Donald Tusk w Zagrzebiu otrzymał nominację na przewodniczącego EPL. Szef Rady Europejskiej uzyskał 93 proc. poparcia wśród delegatów. 

Za kandydaturą Tuska zagłosowało 491 osób, sprzeciw wyraziło 37. Do Zagrzebia na kongres Europejskiej Partii Ludowej przyjechało ponad 700 delegatów. Wybór byłego premiera na szefa ugrupowania był pewny, bowiem nie wystawiono potencjalnego rywala. 

- Ulga? Nie, nie przesadzajmy. Konkurencja nie była jakaś wymagająca, biorąc pod uwagę, że byłem jedynym kandydatem. Jest mi bardzo miło - komentował po wyborach Tusk. - Biorąc pod uwagę, że ja będę odpowiedzialny za wprowadzanie nowości w Europejskiej Partii Ludowej, potrzebujemy kogoś, kto zajmie się kontynuacją - tłumaczył wybór Hiszpana Antonio Lopeza-Isturiza na funkcję sekretarza generalnego EPL. 

Po głosowaniu w Zagrzebiu szef Rady Europejskiej wyraził satysfakcję z kuluarowych rozmów z politykami zagranicznymi. - Miałem rozmowy z wieloma delegacjami ukraińskimi, z Bałkanów Zachodnich. To, że mają wobec mnie takie duże oczekiwania, jest dla mnie źródłem satysfakcji, bo wierzą we mnie, pewno bardziej niż stara Europa - zauważył Tusk

Były premier nie zrywa z polską polityką. Dla niego to dopiero początek powrotu do spraw krajowych, co podkreślił wyraźnie w wywiadzie. Nie, nie kończę z polską polityką, a wręcz przeciwnie. To jest nowy początek, także z polską polityką - oświadczył Tusk. 

Gratulacje polskiemu politykowi wysłał prezydent Andrzej Duda. - Gratulacje dla Donalda Tuska w związku z wyborem na funkcję Przewodniczącego EPL. Życzę powodzenia i wielu osobistych sukcesów! - napisał. 


W czasie przemówienia przed głosowaniem delegatów, kandydat na szefa EPL nakreślił główny cel dla europejskich polityków: walkę z populistami. - Stańmy razem na tym najważniejszym polu politycznej bitwy, przeciwstawiając się nieodpowiedzialnym populistom, będąc partią odpowiedzialną i popularną. Po pięciu latach mam dość bycia głównym europejskim biurokratą. Jestem gotowy do walki, mam nadzieję, że wy też - apelował do uczestników kongresu. 

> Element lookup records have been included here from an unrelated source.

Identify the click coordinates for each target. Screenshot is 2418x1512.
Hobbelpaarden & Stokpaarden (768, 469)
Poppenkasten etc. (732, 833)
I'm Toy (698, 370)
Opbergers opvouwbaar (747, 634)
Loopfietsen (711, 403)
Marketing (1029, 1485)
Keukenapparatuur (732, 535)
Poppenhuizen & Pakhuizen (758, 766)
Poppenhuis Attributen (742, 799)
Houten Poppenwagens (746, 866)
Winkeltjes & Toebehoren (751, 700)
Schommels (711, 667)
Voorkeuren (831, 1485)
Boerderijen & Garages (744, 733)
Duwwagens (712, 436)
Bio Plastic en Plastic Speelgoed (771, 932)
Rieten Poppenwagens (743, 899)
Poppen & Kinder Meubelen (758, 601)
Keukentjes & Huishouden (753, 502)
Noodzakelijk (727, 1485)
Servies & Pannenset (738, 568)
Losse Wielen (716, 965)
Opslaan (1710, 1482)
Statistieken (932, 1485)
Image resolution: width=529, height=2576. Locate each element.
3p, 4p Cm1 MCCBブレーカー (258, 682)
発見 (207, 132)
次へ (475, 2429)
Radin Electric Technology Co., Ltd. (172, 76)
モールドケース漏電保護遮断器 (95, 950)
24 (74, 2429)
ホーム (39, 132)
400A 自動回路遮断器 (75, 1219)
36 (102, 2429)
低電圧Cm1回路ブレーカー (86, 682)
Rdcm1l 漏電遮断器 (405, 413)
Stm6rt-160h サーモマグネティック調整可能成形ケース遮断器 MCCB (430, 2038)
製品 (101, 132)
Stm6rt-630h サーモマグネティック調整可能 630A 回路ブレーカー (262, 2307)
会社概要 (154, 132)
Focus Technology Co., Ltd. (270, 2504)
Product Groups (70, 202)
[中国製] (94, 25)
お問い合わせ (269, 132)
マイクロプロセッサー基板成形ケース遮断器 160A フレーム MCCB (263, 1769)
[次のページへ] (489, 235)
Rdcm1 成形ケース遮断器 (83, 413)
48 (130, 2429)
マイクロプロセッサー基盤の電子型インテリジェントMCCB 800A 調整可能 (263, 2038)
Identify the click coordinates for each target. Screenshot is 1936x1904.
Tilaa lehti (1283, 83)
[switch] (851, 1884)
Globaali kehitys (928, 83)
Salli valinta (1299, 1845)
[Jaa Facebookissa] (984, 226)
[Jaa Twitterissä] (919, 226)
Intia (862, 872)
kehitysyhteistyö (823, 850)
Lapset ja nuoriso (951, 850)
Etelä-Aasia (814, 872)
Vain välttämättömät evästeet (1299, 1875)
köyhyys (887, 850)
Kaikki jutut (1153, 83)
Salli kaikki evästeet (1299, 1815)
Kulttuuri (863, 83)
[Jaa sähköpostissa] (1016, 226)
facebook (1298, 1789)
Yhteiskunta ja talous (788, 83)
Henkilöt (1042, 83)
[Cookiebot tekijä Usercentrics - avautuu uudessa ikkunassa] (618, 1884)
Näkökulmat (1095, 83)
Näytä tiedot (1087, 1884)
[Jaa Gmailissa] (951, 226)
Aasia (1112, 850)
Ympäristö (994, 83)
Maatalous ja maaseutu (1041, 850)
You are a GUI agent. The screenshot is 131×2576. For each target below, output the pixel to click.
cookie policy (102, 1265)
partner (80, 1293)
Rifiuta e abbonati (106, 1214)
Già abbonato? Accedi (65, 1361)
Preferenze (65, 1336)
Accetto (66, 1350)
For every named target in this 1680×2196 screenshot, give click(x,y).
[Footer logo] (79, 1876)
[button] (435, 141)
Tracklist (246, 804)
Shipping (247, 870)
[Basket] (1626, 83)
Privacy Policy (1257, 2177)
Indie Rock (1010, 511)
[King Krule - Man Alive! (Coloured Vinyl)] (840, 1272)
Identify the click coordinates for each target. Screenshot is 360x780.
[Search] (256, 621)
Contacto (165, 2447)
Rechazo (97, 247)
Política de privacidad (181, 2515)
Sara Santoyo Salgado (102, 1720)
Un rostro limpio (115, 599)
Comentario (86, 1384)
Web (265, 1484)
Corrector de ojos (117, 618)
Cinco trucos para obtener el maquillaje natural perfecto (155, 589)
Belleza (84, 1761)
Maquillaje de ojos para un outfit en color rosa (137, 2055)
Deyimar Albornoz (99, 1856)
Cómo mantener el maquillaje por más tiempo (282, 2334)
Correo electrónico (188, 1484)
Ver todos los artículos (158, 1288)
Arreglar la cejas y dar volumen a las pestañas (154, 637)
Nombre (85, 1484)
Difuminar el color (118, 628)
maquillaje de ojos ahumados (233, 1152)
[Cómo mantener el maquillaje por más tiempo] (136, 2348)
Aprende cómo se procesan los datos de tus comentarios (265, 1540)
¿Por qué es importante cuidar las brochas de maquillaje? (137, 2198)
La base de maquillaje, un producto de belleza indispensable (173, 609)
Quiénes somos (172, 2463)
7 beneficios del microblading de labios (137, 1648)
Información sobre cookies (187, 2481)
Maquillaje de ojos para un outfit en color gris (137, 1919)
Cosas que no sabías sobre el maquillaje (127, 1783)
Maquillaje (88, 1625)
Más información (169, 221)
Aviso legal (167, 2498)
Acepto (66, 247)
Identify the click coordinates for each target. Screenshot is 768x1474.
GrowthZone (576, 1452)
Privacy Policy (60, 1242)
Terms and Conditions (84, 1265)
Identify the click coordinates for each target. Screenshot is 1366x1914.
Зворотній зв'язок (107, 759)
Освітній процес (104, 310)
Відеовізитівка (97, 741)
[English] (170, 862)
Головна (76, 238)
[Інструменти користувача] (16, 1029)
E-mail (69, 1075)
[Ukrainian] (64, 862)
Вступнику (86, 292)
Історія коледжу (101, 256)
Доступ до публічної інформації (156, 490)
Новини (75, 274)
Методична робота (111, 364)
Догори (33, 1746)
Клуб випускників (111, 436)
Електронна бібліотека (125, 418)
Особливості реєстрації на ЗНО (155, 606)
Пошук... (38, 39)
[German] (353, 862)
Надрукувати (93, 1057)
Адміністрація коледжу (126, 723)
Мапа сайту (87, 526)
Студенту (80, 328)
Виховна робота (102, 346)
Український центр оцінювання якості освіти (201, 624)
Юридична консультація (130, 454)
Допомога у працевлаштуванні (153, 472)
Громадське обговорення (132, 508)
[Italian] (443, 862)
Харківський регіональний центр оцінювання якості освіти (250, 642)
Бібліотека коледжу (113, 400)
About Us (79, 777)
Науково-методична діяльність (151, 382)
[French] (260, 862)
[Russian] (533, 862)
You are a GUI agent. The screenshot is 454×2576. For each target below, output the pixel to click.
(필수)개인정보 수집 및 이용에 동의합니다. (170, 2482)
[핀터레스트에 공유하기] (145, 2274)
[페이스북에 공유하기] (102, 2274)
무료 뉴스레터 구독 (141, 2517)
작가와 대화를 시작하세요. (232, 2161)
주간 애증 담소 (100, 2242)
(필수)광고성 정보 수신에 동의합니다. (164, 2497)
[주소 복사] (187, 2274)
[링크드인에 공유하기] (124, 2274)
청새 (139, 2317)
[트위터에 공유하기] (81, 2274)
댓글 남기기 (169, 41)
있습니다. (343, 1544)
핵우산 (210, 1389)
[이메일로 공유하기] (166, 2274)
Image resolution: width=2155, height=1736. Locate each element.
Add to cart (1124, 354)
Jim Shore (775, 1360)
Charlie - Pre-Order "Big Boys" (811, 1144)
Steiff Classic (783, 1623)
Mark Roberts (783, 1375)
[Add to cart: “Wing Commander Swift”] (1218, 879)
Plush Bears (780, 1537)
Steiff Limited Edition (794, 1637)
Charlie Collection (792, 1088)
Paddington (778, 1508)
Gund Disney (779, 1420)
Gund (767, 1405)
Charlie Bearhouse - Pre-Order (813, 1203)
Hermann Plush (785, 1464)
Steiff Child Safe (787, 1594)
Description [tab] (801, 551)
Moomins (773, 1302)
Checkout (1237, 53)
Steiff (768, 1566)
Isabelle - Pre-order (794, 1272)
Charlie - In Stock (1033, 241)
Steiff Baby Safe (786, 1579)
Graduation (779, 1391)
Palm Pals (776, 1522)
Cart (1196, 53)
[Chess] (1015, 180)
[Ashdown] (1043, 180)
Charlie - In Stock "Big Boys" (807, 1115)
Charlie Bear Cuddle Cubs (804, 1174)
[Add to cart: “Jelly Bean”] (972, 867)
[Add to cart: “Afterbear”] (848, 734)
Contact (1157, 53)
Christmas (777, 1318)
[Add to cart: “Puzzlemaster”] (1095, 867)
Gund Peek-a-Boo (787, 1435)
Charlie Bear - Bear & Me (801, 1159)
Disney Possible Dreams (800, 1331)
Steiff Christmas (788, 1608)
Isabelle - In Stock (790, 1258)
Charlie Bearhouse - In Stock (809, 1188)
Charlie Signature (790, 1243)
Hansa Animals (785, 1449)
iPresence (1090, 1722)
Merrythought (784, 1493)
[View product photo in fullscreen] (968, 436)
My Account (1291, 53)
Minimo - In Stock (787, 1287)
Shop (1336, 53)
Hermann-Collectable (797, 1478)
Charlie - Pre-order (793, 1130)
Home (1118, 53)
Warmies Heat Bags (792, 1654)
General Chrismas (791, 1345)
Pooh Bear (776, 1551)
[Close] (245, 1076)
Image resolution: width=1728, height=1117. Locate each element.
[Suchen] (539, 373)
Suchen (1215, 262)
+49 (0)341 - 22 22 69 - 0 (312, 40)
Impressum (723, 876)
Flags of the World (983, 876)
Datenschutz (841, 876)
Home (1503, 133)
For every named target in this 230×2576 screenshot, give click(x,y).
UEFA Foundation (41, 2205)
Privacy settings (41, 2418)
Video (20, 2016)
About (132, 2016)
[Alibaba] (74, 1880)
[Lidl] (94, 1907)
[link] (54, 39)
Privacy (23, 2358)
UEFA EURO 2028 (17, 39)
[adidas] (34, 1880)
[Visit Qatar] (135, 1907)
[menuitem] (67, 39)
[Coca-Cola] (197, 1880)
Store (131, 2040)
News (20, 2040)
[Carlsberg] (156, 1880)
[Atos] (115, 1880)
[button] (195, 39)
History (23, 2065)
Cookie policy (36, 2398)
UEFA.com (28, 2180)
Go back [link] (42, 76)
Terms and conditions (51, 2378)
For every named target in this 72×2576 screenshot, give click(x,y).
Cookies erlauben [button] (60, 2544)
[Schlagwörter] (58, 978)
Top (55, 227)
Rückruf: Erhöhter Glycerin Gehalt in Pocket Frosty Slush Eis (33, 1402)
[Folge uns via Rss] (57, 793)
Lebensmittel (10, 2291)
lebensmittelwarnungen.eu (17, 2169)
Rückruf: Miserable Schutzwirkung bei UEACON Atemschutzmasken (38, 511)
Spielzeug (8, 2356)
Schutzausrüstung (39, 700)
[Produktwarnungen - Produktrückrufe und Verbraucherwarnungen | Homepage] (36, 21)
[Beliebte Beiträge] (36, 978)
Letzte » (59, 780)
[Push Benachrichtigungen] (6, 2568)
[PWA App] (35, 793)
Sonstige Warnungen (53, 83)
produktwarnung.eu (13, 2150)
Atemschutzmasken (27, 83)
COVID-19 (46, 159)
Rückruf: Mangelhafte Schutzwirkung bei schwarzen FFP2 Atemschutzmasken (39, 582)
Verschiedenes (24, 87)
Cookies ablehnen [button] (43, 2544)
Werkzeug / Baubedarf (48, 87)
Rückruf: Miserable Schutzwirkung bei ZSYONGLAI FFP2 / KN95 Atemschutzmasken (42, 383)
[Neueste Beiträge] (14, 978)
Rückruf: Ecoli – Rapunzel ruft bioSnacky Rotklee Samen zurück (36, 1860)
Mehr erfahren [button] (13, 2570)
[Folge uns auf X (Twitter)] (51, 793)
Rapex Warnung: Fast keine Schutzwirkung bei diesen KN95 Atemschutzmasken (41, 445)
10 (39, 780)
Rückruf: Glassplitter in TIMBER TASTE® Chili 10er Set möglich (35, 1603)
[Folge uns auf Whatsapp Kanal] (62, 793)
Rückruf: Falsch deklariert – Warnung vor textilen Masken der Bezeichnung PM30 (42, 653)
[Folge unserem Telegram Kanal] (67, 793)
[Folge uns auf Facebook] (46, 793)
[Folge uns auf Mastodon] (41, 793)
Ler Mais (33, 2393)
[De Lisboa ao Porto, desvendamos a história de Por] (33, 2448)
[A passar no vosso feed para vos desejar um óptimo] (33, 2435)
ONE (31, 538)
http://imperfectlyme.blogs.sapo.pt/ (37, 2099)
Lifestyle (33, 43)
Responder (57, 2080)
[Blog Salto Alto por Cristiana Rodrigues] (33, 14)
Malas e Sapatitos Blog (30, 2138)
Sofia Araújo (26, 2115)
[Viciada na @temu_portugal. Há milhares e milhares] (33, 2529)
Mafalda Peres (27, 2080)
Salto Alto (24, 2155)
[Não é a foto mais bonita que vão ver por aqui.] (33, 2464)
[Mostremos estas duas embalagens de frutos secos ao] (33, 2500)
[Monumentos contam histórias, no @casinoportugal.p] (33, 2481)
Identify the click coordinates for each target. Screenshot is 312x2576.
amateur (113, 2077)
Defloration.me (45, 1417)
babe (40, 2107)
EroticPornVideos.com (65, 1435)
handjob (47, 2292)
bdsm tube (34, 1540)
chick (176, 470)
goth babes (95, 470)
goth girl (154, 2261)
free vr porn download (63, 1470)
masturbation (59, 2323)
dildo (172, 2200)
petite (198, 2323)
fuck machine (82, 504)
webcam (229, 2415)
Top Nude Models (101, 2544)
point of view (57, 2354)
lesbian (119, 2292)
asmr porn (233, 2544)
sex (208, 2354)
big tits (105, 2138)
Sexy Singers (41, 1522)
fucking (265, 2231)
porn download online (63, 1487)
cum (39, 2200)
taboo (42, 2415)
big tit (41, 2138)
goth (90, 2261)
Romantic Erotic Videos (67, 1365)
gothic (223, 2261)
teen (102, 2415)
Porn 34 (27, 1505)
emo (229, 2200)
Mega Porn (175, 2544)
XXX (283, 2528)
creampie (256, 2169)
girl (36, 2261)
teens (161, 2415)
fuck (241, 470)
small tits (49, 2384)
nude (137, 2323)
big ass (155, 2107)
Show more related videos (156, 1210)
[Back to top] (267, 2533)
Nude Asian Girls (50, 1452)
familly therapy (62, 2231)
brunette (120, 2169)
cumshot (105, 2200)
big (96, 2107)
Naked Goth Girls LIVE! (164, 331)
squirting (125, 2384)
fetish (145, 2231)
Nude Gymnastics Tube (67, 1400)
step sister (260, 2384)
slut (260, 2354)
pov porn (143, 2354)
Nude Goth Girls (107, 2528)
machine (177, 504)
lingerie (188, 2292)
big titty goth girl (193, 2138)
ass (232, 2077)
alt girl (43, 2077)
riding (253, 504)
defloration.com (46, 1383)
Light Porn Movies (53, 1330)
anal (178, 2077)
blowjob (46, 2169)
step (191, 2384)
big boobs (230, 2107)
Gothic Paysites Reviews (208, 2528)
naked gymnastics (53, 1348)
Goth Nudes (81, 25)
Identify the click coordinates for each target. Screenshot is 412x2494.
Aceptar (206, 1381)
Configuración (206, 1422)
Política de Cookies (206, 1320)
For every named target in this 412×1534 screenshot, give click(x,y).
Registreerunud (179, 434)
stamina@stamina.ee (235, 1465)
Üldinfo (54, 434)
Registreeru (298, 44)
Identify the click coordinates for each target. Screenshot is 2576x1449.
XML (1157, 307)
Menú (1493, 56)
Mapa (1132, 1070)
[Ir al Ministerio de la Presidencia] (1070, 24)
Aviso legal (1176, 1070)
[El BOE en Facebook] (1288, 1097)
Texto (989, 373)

- Dziś bardziej niż w przeszłości strach odgrywa w polityce największą rolę. Większość ludzi troszczy się bardziej o swoje bezpieczeństwo niż o cokolwiek innego, na przykład w takich momentach jak kryzys migracyjny czy nowa fala terroryzmu. (...) W czasach niepewności, a prawdopodobnie nie będzie innych czasów, gdy wszystko się zmienia wokół nas, ludzie chcą pewności, że ci u władzy ich nie porzucą, nie odwrócą się od nich. Gdy ludzie zostaną zostawieni sami sobie, zaczynają rozglądać się za tymi, którzy oferują im opiekę i uwagę - mówił Tusk. 


Przed nowym szefem EPL poważny dylemat: jak rozwiązać konflikt z Viktorem Orbanem, niezaproszonym na kongres do Zagrzebia? Przypomnijmy, że Fidesz został zawieszony wiosną w prawach członka Europejskiej Partii Ludowej. Tusk wraz ze współpracownikami ugrupowania musi zdecydować, co dalej z węgierską formacją w ramach EPL. Według PAP, głos w tej sprawie zabierze tzw. grupa mędrców, która na początku roku opublikuje raport z rekomendacjami dla przewodniczącego Tuska. 

Kadencja Polaka rozpocznie się oficjalnie 1 grudnia 2019 roku, gdy zakończy sprawowanie funkcji szefa Rady Europejskiej.